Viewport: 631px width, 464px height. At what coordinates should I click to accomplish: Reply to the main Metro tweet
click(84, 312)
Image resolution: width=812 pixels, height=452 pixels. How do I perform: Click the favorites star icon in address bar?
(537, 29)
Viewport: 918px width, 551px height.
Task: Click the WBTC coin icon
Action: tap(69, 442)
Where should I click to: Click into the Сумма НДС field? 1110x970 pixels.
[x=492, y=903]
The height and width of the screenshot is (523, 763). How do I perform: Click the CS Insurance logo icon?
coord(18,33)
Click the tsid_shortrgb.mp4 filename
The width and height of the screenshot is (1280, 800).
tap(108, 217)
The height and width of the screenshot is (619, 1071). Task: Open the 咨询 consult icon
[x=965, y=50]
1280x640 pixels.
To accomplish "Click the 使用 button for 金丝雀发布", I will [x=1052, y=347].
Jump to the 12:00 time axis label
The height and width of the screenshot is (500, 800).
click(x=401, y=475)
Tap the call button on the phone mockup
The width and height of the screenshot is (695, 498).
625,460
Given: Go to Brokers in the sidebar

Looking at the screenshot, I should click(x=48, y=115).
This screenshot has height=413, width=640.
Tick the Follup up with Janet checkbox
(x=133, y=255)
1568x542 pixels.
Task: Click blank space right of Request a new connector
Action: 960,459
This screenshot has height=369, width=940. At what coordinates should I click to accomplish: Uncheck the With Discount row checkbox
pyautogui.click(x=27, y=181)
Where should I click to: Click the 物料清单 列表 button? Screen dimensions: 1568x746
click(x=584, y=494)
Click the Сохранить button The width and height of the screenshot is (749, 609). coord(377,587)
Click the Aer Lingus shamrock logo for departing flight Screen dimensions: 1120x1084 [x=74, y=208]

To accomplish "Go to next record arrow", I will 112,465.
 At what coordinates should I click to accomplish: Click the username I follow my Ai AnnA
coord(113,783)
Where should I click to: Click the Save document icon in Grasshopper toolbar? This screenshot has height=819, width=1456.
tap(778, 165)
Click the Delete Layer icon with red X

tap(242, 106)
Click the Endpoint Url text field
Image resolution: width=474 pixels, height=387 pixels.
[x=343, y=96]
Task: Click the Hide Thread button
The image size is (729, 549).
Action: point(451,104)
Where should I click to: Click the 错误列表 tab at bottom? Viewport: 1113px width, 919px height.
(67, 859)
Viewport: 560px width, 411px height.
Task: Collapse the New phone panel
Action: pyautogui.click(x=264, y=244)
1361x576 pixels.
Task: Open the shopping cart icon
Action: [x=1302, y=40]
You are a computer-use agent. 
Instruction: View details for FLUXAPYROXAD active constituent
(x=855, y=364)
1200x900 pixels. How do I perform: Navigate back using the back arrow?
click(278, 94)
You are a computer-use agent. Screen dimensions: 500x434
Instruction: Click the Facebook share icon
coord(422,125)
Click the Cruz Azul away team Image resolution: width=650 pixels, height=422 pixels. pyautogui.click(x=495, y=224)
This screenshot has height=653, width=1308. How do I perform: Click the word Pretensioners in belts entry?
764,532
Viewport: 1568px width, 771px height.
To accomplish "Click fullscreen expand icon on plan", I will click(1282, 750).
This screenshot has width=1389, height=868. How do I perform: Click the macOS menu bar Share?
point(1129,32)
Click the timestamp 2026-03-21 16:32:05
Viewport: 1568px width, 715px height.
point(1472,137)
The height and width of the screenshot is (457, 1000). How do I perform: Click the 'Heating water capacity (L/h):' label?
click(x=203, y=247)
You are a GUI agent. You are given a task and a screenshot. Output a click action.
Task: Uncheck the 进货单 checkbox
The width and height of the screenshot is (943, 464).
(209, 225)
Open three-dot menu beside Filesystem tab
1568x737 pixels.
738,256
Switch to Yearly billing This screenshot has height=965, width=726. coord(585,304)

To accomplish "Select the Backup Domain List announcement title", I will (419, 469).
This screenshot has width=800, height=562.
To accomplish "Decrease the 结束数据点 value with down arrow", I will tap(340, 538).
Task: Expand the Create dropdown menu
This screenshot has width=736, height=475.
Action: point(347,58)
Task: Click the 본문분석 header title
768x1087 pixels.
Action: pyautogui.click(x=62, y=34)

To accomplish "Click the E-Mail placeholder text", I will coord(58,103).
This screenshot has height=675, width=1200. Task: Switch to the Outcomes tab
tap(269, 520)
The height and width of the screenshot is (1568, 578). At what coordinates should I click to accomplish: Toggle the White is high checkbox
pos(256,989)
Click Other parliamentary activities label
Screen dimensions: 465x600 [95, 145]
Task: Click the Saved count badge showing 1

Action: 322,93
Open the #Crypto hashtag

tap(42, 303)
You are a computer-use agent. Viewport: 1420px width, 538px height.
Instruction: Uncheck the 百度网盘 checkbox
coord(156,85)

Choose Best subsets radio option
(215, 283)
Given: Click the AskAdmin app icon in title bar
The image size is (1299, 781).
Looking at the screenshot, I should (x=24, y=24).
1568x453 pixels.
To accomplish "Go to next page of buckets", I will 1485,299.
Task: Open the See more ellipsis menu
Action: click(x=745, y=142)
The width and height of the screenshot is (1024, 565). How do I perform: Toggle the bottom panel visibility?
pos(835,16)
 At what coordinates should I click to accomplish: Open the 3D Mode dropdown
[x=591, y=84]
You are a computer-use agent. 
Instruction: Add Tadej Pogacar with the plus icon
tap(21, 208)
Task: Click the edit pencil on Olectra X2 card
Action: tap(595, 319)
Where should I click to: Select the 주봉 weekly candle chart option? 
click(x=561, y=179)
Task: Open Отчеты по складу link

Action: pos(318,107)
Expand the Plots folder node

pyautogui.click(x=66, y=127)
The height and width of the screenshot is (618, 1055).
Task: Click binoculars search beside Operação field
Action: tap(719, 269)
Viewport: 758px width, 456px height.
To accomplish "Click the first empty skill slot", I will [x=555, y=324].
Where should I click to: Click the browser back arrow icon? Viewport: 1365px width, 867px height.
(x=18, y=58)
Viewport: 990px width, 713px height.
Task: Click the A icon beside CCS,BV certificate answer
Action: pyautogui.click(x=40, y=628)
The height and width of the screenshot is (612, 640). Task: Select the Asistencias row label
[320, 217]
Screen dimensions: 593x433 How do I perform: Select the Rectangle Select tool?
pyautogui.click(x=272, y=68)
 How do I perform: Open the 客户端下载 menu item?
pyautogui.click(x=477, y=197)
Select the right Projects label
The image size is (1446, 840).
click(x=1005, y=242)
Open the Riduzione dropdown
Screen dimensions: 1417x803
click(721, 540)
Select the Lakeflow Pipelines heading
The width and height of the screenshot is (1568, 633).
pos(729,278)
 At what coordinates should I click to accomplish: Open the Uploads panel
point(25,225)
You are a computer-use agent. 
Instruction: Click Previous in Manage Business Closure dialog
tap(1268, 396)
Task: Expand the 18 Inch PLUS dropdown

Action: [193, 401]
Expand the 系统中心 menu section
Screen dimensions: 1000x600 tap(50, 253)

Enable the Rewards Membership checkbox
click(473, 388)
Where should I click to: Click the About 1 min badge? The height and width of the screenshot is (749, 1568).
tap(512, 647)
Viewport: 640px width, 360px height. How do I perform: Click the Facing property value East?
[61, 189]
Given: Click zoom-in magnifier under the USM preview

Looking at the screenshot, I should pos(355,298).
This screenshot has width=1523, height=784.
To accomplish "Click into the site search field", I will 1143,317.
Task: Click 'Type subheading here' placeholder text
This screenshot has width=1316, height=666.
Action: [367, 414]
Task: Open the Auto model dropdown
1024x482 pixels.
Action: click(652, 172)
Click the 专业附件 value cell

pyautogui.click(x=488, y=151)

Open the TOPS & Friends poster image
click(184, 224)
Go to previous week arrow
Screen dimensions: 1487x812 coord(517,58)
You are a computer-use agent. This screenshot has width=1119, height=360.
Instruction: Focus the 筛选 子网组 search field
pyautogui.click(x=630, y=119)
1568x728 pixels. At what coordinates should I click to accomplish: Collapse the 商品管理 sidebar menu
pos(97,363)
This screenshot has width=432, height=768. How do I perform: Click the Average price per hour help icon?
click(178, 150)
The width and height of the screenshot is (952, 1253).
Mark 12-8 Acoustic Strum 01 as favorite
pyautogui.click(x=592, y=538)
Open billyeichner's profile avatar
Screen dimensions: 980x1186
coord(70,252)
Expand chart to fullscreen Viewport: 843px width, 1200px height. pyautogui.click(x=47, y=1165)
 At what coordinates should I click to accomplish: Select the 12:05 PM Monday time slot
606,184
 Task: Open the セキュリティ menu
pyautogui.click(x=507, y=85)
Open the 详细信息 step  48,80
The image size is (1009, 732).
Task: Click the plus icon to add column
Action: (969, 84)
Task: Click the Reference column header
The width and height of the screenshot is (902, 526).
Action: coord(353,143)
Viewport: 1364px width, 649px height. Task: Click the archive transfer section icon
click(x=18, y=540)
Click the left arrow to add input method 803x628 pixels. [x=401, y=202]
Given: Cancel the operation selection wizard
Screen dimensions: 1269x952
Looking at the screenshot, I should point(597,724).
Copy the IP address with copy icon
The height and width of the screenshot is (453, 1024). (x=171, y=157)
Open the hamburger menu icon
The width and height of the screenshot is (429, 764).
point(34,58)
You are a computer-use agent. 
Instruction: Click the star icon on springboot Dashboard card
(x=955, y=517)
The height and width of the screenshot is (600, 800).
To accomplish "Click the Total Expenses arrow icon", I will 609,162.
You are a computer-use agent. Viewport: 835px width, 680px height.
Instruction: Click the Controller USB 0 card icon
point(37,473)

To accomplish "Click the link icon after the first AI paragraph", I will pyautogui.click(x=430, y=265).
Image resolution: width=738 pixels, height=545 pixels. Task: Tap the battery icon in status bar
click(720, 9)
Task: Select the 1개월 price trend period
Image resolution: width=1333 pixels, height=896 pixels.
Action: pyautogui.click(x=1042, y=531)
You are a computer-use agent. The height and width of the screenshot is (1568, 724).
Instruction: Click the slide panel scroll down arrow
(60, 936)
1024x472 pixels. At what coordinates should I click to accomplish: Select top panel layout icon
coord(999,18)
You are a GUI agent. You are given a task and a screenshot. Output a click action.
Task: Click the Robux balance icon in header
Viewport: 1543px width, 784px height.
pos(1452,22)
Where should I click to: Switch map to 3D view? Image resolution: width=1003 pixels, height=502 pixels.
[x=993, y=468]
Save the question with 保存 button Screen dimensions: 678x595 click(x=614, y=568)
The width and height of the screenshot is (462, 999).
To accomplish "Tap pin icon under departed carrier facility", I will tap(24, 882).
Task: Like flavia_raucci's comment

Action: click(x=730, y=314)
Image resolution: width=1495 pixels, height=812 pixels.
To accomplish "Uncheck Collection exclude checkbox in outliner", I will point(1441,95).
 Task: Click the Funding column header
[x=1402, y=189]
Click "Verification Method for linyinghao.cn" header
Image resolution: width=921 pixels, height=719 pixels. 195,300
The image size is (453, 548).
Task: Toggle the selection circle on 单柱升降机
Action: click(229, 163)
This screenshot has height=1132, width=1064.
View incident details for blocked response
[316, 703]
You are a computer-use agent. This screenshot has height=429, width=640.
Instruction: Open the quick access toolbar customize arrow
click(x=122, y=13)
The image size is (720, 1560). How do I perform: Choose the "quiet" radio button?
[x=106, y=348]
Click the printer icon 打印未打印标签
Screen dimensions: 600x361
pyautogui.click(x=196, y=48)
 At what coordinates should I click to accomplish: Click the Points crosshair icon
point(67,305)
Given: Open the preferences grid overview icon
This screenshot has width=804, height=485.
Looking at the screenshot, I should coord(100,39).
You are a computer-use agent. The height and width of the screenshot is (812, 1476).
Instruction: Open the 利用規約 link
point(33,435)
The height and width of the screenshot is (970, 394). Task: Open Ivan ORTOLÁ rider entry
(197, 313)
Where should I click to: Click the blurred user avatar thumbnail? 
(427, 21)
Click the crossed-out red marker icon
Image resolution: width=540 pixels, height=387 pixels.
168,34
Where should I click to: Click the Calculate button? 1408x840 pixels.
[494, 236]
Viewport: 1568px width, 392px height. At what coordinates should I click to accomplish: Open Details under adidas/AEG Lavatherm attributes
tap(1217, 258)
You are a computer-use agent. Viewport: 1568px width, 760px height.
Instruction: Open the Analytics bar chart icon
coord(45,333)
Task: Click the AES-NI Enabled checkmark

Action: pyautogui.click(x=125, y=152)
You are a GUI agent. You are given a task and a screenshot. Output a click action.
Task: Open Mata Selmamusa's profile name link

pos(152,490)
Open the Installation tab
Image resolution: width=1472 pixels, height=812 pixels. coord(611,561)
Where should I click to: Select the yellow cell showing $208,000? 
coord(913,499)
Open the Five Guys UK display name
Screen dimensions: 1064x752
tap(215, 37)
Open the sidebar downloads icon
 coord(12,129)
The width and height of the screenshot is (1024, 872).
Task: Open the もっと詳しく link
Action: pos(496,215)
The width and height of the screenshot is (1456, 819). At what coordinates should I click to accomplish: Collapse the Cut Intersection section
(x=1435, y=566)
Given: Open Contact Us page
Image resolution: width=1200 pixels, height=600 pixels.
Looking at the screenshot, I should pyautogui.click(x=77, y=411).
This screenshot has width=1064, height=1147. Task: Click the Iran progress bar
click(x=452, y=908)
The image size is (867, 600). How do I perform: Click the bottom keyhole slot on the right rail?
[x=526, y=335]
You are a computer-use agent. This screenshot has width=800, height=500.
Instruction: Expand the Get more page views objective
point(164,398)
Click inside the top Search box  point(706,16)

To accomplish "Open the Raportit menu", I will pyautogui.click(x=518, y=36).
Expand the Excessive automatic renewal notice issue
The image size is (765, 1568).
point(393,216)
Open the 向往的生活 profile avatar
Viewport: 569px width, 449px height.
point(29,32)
________________________
▶ _What to produce_: Whenever a line in the records above contains the string "fullscreen", copy that line.

▶ _Task response_:
To accomplish "Click fullscreen expand icon on plan", I will click(1282, 750).
Expand chart to fullscreen Viewport: 843px width, 1200px height. pyautogui.click(x=47, y=1165)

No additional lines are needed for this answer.